Sounds like a math problem to me. Don't you have the information you need right here? If you know the size and volume of a grain of sand and the volume of a cup, I think you could figure it out, But then again I'm no math genius.
Posted by: Tom on Sep 21, 07 | 7:19 am
Using the volume of 1.3 * 10^-9 cubic feet - you would need 7692307.69 grains of sand to fill one cup. (rounded to 2 significant digits)
The range of 1.13 × 10^-13 m3 and 4.85 × 10^-9 m3 is a pretty huge range. The smallest volume would require 2097345132.74 grains, the largest 48865.98 grains.
Posted by: sparx on Sep 24, 07 | 6:51 pm
so between 48,000 and two billion grains?
Posted by: spudart on Sep 24, 07 | 10:40 pm
(After a 10 month delay)... yes.
Posted by: sparx on Jul 16, 08 | 4:45 pm
I am sorry. That range is just unacceptable. I need the answer within a range of one hundred thousand grains, not 1,999,952,000 grains.
Posted by: spudart on Jul 16, 08 | 5:12 pm
Then you need to specify the size of the grain of sand.
But.. using the size given by gomath, the answer is 7,692,308 grains.

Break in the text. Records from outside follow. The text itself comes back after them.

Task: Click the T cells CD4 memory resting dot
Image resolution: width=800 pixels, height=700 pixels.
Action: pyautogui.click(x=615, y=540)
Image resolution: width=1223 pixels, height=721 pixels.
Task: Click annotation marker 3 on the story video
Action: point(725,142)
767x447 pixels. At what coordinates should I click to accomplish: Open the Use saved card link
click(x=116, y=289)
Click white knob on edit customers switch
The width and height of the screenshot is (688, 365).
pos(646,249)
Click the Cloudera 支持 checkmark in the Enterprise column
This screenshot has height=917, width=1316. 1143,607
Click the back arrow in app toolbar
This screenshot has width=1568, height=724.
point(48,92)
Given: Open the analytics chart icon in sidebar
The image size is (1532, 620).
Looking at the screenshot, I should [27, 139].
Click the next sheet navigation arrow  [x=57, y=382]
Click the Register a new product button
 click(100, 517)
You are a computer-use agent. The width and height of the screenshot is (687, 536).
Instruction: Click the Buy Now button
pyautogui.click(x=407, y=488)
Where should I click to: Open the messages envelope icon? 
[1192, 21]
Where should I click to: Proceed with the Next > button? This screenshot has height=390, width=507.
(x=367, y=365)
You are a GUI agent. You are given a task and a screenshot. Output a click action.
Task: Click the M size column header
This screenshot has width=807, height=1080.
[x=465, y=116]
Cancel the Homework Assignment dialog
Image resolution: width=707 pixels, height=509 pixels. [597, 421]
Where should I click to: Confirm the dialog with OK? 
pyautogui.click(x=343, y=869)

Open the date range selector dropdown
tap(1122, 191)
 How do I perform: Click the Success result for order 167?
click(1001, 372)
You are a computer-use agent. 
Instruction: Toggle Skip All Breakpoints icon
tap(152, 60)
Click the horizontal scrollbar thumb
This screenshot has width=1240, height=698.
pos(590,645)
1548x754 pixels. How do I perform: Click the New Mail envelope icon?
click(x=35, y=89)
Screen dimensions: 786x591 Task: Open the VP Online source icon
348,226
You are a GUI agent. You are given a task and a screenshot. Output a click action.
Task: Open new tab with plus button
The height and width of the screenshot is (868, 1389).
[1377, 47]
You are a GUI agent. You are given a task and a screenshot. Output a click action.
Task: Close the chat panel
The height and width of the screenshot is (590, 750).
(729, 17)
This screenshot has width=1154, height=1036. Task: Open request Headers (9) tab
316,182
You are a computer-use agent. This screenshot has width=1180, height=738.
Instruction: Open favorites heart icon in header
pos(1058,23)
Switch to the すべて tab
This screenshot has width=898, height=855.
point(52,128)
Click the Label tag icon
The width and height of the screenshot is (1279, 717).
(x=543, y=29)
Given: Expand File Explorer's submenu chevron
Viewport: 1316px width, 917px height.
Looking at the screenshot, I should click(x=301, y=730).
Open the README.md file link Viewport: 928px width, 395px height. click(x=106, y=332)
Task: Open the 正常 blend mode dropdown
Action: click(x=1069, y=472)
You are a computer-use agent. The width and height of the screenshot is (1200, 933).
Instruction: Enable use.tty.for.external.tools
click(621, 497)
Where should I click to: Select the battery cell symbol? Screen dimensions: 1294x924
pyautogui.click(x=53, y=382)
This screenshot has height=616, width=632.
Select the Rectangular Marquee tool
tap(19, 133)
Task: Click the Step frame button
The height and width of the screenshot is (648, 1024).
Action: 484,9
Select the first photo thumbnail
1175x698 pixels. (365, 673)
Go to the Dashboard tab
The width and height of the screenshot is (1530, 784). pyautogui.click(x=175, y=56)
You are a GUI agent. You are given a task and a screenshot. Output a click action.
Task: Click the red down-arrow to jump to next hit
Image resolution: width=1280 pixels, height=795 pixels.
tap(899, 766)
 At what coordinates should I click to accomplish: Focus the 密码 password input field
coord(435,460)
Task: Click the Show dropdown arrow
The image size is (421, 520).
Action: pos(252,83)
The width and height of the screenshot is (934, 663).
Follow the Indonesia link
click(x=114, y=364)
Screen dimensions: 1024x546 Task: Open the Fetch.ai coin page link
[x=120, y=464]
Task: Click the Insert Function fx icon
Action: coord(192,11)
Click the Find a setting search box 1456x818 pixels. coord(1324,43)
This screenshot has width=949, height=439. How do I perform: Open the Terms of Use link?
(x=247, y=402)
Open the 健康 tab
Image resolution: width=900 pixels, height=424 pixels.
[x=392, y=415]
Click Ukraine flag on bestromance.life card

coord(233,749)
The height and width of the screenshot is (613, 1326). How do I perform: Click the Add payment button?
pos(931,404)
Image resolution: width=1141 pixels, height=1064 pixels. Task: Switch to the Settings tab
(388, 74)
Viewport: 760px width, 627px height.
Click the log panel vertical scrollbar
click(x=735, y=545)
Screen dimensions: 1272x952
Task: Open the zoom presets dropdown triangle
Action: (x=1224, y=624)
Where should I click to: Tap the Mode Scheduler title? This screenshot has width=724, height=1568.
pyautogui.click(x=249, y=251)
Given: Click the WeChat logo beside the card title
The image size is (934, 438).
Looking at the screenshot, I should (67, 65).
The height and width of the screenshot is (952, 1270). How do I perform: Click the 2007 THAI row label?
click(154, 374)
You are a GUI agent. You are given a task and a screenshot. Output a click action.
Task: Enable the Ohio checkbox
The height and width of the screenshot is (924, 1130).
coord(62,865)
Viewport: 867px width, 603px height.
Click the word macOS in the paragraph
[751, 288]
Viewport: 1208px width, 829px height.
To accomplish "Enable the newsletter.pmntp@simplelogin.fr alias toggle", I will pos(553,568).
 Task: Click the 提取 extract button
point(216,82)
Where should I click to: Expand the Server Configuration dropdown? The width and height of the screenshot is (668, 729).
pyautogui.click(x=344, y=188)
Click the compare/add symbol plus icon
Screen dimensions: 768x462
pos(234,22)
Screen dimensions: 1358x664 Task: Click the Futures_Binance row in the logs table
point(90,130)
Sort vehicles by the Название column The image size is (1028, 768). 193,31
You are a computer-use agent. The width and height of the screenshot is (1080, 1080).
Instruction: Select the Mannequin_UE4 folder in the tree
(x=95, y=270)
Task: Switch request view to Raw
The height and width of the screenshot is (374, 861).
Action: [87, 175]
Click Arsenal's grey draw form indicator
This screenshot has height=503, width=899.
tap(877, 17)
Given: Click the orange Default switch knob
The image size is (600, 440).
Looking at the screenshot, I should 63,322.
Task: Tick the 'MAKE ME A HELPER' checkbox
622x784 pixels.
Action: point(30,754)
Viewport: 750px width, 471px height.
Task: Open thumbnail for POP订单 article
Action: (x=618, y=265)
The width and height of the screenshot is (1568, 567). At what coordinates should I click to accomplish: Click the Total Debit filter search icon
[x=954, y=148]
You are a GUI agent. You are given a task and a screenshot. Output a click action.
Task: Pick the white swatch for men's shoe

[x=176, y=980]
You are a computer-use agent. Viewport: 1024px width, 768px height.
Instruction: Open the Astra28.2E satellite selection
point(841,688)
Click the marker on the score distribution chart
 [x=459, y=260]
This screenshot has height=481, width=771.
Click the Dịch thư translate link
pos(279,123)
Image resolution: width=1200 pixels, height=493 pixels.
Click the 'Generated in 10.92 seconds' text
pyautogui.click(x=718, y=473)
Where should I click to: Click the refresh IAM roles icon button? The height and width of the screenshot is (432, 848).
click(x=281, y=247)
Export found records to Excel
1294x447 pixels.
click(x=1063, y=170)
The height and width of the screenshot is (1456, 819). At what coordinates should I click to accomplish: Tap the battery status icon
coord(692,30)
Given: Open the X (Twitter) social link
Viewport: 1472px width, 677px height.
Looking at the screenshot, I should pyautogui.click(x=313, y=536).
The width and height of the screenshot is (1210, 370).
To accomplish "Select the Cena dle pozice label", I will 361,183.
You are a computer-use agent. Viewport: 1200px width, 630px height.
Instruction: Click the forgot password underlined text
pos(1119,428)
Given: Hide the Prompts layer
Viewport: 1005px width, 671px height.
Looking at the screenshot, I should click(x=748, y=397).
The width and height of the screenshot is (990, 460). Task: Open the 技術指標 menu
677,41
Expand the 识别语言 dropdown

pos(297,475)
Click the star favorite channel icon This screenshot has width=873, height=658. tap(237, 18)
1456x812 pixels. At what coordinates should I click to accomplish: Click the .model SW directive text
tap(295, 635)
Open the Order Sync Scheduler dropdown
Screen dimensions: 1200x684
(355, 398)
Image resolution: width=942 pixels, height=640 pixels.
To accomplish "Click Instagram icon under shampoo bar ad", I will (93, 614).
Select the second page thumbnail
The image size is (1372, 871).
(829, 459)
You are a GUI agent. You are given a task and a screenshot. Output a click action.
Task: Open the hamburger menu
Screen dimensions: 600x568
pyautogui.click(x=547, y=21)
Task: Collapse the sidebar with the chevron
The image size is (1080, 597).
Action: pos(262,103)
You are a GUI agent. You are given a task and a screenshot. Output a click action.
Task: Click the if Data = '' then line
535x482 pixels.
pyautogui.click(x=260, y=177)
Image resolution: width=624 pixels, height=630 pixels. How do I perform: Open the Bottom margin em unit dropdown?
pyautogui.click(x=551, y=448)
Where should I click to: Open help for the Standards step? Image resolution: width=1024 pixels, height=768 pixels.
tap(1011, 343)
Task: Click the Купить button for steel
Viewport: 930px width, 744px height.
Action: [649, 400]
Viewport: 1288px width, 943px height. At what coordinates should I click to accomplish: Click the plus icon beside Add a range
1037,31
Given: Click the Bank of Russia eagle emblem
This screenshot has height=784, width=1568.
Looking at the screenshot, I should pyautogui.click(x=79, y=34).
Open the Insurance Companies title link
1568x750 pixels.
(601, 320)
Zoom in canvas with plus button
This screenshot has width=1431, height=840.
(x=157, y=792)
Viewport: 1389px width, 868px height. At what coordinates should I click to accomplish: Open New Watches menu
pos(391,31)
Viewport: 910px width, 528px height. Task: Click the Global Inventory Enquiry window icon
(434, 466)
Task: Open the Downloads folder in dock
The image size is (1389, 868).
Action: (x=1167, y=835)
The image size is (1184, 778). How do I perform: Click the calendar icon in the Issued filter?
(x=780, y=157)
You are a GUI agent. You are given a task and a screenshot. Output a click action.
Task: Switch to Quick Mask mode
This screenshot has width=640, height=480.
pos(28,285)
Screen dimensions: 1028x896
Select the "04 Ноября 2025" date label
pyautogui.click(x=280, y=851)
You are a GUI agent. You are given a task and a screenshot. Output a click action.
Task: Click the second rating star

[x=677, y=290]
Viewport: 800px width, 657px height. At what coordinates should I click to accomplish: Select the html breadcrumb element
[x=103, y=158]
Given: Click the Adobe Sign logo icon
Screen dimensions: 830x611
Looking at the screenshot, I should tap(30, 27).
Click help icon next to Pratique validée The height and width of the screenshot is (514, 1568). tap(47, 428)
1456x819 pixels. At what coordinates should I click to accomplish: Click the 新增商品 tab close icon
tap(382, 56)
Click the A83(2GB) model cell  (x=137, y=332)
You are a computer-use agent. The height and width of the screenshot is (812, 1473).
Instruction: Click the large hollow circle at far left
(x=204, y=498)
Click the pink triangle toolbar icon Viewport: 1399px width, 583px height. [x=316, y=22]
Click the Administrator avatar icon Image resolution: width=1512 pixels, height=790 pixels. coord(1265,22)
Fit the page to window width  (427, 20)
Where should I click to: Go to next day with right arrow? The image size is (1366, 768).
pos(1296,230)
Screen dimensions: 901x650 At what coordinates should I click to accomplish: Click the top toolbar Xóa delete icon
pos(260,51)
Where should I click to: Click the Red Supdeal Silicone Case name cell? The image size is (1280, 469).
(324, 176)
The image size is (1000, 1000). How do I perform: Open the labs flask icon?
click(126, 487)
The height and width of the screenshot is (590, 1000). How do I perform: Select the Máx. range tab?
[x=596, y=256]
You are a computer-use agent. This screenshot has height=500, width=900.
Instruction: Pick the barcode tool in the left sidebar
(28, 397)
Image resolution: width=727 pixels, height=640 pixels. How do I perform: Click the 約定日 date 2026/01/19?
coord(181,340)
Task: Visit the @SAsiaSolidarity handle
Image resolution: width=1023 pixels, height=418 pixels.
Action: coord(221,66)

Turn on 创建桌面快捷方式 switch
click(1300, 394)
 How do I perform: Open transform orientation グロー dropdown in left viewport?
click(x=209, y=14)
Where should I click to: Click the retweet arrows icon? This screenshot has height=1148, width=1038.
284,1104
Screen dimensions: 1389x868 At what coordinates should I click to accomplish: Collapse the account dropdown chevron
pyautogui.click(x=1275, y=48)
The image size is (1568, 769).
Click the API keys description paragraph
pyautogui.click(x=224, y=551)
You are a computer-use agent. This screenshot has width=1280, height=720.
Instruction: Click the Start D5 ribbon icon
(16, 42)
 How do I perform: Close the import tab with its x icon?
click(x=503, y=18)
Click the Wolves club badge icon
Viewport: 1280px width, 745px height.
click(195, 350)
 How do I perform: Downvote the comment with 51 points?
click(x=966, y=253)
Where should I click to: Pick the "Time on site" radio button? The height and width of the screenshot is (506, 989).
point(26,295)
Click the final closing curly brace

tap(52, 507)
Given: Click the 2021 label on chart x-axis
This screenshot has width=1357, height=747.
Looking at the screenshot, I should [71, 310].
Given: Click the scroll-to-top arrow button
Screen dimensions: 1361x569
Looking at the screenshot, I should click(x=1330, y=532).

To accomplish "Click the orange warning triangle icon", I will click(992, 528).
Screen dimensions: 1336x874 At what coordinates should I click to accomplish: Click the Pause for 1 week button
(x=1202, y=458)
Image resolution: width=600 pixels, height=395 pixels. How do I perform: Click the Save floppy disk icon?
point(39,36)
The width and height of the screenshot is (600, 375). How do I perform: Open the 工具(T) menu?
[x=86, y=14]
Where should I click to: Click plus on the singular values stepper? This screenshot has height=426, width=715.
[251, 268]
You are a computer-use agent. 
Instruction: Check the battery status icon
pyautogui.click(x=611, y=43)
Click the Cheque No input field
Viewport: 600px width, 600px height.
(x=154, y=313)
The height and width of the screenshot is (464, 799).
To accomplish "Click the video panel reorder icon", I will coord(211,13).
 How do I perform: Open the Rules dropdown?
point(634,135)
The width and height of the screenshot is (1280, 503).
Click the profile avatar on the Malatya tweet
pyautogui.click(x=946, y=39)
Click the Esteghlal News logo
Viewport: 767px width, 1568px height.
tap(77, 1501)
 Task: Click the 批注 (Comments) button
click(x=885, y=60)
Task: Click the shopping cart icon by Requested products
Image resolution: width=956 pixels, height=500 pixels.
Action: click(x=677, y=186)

Posted by: sparx on Jul 16, 08 | 6:11 pm
let's say the grain of sand is spherical. Would we need to take into account the spacing between each grain. I know it might be insignificant but lets say for example I wanted to know how many Jelly beans are in a cup. Wouldn't that have impact on the accuracy of the true result?